Data Description

This data was retrieved from UFL Larry Winner’s Teaching Data Sets (http://users.stat.ufl.edu/~winner/datasets.html). The csv file was retrieved from this website and then stored on github (https://raw.githubusercontent.com/JackRoss10089/STA-321/main/nbaodds201415.csv). This data was collected in a csv file from covers.com. These are back-tested outcomes from sports betting data from the 2014-2015 NBA season. The data describes Point spreads, Over/Under and Game outcomes for all NBA games during the 2014/2015 regular season. If TeamSprd is negative, Home Team is favored, and is “giving points”. If TeamSprd is positive, Home Team is underdog and is “getting points”. The variables in the dataset are as follows:

I will conduct simple linear regression on this dataset using a single response variable TeamPts and a single explanatory variable TeamDiff.

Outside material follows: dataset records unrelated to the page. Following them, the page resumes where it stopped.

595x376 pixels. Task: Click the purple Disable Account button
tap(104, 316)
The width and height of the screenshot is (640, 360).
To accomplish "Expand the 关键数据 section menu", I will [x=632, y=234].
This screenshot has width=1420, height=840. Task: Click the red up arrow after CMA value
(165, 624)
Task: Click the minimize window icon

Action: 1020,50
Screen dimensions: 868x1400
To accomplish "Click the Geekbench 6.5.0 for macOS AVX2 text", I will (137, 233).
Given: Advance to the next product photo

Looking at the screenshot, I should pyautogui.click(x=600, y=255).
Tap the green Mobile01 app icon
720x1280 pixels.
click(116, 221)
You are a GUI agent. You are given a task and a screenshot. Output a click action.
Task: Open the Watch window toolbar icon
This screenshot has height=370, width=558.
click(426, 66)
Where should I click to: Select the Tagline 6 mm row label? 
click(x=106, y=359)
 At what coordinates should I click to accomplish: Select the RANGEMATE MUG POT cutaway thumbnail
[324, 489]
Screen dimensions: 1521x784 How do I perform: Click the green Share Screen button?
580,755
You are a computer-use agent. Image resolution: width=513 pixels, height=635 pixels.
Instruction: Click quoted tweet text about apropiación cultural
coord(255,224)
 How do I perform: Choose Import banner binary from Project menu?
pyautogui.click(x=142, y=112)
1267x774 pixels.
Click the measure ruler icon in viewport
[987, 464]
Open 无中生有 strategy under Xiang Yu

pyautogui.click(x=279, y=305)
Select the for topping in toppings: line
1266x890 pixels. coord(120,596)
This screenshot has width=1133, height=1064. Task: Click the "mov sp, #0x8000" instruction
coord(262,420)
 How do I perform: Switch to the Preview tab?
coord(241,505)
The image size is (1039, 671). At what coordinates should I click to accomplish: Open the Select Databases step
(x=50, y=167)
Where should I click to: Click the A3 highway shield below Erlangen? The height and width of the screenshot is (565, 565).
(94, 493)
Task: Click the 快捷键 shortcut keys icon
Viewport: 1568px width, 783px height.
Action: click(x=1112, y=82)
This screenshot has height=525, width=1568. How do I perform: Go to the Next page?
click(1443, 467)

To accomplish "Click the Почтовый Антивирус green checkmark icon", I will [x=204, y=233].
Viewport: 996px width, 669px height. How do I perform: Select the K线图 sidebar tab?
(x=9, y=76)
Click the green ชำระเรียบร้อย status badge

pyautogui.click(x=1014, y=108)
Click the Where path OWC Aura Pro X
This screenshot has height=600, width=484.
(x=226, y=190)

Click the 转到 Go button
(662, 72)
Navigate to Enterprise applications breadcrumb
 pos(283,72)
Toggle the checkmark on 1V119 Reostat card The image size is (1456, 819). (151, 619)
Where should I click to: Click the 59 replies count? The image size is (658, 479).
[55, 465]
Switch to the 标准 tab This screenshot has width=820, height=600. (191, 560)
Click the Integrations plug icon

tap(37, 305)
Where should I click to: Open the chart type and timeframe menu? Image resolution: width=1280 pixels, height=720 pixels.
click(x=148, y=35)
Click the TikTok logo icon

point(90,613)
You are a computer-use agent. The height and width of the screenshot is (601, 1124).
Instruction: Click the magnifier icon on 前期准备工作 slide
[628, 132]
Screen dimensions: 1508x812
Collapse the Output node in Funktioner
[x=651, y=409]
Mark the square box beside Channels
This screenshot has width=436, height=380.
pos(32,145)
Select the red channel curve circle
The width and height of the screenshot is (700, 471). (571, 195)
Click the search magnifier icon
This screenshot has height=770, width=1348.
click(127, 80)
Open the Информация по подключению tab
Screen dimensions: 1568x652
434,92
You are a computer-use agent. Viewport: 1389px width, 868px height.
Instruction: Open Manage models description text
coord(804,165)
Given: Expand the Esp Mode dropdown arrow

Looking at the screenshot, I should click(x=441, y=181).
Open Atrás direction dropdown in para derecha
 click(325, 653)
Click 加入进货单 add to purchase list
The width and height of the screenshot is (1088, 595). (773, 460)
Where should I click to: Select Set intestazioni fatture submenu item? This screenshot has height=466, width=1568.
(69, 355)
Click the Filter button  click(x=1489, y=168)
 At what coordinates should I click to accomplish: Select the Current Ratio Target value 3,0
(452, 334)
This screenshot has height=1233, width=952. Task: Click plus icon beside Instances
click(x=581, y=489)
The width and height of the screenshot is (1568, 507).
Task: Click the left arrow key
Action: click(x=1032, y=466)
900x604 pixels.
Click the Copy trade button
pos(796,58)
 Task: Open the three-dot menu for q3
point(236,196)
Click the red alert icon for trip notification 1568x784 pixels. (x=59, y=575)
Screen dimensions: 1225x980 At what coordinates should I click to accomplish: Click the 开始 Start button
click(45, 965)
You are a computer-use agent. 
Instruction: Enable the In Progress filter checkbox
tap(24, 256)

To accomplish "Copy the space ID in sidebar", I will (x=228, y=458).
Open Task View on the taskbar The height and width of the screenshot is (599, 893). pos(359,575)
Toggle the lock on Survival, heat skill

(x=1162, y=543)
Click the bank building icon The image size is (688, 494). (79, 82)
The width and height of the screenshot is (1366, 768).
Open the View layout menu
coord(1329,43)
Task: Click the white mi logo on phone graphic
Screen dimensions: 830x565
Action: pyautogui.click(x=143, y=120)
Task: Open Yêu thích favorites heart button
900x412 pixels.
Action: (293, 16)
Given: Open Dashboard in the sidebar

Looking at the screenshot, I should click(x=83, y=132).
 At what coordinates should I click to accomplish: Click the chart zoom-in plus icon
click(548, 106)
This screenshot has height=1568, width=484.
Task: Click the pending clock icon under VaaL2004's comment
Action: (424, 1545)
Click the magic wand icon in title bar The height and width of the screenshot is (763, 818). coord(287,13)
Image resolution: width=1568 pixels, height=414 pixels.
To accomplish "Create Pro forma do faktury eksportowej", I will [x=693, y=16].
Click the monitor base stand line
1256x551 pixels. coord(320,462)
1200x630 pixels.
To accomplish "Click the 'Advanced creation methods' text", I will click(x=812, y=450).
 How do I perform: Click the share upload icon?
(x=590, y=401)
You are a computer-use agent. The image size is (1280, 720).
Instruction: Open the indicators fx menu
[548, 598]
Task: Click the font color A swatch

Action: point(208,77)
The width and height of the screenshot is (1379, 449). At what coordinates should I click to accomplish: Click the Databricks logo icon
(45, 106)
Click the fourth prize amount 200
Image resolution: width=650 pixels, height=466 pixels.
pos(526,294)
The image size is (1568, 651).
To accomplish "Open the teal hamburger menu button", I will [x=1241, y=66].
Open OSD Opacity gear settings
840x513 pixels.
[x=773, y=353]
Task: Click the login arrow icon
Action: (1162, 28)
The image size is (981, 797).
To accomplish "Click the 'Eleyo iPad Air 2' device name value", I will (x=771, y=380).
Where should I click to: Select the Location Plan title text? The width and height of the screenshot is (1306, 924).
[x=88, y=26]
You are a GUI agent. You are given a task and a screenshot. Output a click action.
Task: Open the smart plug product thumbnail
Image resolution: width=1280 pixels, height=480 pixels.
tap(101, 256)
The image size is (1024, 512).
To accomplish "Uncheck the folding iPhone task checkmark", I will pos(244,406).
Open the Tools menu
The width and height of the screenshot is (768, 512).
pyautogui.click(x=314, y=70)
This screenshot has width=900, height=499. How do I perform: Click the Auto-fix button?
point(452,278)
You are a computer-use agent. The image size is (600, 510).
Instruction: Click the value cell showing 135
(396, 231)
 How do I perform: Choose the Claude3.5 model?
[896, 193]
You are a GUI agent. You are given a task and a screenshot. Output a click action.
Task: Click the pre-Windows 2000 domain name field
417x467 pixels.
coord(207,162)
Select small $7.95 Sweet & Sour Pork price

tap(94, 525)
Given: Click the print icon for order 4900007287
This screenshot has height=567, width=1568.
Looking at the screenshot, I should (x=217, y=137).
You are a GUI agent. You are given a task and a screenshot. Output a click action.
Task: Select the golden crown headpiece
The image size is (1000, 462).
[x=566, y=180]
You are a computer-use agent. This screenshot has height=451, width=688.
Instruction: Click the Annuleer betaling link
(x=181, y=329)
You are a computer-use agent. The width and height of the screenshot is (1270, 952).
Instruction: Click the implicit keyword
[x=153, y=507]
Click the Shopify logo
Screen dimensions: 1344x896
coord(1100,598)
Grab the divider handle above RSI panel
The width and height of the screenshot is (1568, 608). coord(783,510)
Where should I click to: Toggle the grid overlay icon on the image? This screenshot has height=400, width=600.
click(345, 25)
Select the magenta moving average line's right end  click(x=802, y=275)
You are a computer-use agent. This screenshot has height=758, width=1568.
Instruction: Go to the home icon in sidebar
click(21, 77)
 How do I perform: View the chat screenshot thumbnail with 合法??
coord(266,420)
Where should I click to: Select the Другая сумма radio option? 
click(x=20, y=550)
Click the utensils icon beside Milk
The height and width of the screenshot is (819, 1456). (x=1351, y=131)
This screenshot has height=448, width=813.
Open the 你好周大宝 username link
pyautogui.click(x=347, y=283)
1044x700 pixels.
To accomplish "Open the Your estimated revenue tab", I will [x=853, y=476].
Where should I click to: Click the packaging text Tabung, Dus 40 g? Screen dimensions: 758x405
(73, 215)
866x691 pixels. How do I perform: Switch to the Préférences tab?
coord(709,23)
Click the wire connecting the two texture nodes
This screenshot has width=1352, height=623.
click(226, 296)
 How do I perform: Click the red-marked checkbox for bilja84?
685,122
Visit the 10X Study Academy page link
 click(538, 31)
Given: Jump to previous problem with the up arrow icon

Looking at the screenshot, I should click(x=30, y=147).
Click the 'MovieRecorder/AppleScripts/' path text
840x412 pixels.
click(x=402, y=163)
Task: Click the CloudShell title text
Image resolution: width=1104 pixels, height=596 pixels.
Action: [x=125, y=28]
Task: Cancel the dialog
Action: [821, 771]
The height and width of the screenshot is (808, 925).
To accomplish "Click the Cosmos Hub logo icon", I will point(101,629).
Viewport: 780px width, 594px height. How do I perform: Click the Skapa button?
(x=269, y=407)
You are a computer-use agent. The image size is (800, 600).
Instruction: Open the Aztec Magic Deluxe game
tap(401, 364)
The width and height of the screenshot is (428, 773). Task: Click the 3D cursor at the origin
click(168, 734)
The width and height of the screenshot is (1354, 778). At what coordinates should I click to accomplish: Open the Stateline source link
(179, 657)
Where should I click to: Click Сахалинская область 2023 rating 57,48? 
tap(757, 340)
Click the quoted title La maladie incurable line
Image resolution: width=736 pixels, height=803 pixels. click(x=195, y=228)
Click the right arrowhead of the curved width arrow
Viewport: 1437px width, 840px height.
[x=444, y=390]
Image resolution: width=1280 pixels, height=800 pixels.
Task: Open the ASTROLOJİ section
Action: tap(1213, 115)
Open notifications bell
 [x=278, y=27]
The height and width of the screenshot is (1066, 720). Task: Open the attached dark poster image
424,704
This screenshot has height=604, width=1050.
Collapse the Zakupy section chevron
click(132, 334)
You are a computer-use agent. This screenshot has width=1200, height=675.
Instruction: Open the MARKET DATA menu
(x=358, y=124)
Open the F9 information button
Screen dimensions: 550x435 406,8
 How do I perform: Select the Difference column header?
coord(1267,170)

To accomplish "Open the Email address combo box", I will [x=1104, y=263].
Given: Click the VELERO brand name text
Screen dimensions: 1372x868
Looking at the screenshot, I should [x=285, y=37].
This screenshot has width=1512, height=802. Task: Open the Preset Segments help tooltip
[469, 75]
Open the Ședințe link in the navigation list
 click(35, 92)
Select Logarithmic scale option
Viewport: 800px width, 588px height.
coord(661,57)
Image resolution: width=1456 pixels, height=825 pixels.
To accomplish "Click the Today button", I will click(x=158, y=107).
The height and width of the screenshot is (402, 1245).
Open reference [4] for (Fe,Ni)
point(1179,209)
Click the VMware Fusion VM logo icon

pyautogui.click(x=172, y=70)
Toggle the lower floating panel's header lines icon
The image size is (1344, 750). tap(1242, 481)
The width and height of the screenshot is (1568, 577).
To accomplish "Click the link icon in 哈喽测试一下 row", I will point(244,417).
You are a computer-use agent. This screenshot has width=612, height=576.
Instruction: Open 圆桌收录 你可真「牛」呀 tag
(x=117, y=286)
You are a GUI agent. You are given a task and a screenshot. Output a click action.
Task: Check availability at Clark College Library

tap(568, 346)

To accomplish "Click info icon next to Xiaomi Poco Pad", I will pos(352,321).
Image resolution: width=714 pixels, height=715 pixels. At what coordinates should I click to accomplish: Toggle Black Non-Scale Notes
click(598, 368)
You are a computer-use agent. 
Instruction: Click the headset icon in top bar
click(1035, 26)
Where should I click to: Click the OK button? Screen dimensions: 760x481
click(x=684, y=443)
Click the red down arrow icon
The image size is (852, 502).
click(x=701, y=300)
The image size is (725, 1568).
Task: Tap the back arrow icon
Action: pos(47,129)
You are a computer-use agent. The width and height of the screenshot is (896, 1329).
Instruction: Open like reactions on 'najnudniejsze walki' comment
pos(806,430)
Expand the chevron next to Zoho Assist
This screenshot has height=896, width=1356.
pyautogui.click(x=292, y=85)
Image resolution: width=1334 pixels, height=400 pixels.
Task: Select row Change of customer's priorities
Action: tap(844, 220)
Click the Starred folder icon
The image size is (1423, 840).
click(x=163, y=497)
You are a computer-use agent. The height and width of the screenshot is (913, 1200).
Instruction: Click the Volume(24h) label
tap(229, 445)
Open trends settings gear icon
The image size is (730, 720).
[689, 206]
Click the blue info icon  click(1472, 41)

I am looking to deduct if the explanatory variable TeamDiff has a significant impact on the response variable TeamPts. This data set contains many categorical and numeric variables that could be used to quantify a response variable, therefore I believe the dataset will have enough information to answer the questions.

Data

When the pairs function is utilized, it shows a multitude of relationships between the selected variables from the newnbaodds data set. The relationship I am choosing to evaluate is the relationship between TeamPts and TeamDiff. I will use TeamPts as the response variable and TeamDiff as the explanatory, suggesting the practical implication that the amount of points a team scores on a given night can be predicted by the difference in points within the final score of the game. When evaluating this relationship with the pairs function, it is apparent that there is a positive linear relationship of moderate strength between the two variables of choice. Simple linear regression will be performed to precisely evaluate the validity of this observation.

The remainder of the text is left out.